今回もまた、『サラリーマン金太郎』で名言が飛び出した。

舞台はヤマト建設。社長・大島は海外出張へ。その留守の10日間で、反社長派の中堅社員たちは“クーデター”を画策する。

料亭に集まり、密談が始まる。だが話は簡単にはまとまらない。石川はほかの社員と同じように大島社長に不満を抱いている。だが同時に、もし社長がいなくなれば経営が傾きかねないとも危惧している。

「俺は会長を潰したくない。俺はサラリーマンなんだから……」

その本音が重い。さらに、「社長が嫌い」と口にする同僚に対しては説教を浴びせる。

「ふざけるなバカ野郎! サラリーマンが社長を嫌いだと、そんなことが通用するか!? 学生じゃねえんだ。実社会にある人間関係は上下関係しかないんだよ! 甘ったれたことを言うな!!」

だが、これにはすぐさま反論が返る。

「気に入らない大将の下で命なんかかけられるかよ!そんな嘘は他人に吐けても、自分には吐けねぇよ!」

正論VS正論。本音と本音のぶつかり合いだ。

どちらが正しいと簡単に言える話ではない。ただ言えるのは、石川が情けないわけでも、臆病なわけでもない。彼もまた、自分の立場で必死に生きているのだ。そしてここで、あの一言が出る。

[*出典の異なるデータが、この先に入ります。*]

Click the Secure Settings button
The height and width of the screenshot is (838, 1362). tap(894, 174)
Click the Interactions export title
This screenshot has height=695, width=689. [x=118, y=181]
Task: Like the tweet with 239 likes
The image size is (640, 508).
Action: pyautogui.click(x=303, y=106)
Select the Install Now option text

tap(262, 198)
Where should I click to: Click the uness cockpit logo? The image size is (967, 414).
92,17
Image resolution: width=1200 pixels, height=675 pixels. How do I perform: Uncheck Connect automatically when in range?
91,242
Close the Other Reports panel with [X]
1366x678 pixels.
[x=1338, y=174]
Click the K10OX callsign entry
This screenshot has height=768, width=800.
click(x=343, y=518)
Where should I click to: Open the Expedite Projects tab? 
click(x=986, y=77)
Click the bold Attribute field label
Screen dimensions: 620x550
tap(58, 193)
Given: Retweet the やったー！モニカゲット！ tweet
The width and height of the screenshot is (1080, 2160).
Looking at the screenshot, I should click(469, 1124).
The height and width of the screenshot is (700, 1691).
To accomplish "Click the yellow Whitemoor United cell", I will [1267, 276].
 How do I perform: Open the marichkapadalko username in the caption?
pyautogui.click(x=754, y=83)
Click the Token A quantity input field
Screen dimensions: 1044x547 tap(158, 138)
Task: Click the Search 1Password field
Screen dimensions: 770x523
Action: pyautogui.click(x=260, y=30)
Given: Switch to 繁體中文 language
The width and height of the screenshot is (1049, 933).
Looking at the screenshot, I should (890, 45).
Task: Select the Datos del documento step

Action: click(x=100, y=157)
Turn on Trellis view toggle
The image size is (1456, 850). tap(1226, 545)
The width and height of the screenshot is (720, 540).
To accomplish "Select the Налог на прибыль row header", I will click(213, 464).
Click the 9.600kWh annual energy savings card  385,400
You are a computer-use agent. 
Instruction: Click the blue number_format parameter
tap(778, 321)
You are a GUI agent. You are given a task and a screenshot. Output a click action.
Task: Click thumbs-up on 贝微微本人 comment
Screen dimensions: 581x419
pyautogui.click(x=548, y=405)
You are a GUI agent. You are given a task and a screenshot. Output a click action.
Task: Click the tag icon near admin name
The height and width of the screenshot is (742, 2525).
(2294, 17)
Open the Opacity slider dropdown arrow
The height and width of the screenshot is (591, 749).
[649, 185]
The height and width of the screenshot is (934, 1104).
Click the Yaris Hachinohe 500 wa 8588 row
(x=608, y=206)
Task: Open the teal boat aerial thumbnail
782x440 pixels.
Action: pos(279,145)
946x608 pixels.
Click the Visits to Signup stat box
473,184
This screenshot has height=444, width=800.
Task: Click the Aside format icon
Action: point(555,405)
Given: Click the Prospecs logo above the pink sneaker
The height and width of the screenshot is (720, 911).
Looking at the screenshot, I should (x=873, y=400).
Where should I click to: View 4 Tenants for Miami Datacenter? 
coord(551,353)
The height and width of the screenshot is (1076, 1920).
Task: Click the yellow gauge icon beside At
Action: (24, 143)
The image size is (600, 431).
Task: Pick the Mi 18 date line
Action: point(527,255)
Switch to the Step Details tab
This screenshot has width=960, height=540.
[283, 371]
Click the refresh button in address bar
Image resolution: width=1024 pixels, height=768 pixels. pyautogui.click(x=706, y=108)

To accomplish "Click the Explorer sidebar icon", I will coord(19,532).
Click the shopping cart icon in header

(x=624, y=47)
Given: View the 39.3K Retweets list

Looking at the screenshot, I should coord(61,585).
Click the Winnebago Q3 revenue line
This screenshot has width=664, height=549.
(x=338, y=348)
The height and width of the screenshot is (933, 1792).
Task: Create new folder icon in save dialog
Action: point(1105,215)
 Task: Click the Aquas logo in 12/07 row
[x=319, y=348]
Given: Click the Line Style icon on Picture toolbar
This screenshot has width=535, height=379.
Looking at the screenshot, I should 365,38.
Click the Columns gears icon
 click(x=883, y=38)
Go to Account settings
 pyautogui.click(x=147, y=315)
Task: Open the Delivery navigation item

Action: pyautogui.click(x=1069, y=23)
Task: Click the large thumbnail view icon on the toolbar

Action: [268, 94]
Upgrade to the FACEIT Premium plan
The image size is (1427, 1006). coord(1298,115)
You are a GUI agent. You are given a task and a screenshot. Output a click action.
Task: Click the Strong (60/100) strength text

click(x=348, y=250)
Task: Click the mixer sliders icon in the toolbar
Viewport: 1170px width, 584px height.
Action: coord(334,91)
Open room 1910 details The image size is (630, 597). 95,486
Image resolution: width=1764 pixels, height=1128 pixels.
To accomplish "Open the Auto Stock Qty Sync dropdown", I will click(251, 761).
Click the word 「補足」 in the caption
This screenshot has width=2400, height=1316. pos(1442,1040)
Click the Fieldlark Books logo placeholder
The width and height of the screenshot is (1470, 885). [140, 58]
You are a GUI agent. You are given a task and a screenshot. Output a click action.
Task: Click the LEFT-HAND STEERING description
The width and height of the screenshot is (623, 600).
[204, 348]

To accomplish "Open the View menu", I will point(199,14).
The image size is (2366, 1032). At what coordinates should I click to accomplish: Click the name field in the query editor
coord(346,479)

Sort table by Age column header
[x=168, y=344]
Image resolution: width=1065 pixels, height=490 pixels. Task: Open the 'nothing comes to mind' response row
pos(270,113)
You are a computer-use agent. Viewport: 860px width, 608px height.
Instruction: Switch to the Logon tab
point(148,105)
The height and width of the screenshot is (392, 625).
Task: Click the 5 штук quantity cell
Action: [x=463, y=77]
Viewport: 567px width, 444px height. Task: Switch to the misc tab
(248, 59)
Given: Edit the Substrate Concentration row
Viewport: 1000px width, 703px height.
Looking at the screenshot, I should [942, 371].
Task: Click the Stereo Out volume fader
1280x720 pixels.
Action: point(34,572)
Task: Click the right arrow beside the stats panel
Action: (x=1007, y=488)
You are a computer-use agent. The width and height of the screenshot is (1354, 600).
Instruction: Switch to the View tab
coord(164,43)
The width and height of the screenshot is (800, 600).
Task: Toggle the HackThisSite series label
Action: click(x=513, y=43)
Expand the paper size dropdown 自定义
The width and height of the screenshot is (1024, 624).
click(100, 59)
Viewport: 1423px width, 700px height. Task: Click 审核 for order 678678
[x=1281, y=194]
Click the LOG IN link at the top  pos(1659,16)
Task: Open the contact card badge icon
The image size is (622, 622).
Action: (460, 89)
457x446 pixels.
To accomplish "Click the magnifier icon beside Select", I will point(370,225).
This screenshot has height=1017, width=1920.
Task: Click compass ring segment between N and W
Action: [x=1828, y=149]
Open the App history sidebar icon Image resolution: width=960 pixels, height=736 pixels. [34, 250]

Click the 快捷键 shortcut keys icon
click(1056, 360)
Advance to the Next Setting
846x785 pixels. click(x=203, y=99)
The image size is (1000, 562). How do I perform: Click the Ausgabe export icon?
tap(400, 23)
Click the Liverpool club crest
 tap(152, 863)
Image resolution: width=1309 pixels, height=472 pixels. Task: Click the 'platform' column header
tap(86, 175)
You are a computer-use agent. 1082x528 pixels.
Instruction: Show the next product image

「サラリーマンの最大の弱点は、仕事に生活がかかっているってことだよ」

続けて石川は言う。

「生活のことを考えねえで仕事にのめり込むなんて甘えは許されないんだ。それを否定する奴は逃げているだけだ。現実からな……」

刺さる。平成初期の漫画だが、この言葉は令和でもまったく古びていない。

当時のサラリーマン像は、今よりもずっと“会社依存型”だった。終身雇用、年功序列、住宅ローン35年。会社が傾けば、人生が傾く。だからこそ、簡単には戦えない。

今は時代が変わった。転職は珍しくないし、副業も当たり前になりつつある。会社が気に入らなければ、別の場所を探すという選択肢はすぐに浮かぶ。

だが本当に、身軽になったと言い切れるだろうか。

仕事環境を変えるストレスは想像以上に大きい。転職社会になっているといえど、言い出せず、抱え込み、心を病む人もいる。退職代行サービスも存在する。時代が変わっても、サラリーマンはサラリーマンなのだ。

第13話は、これでもかというほどにサラリーマン論が語りつくされた一遍だ。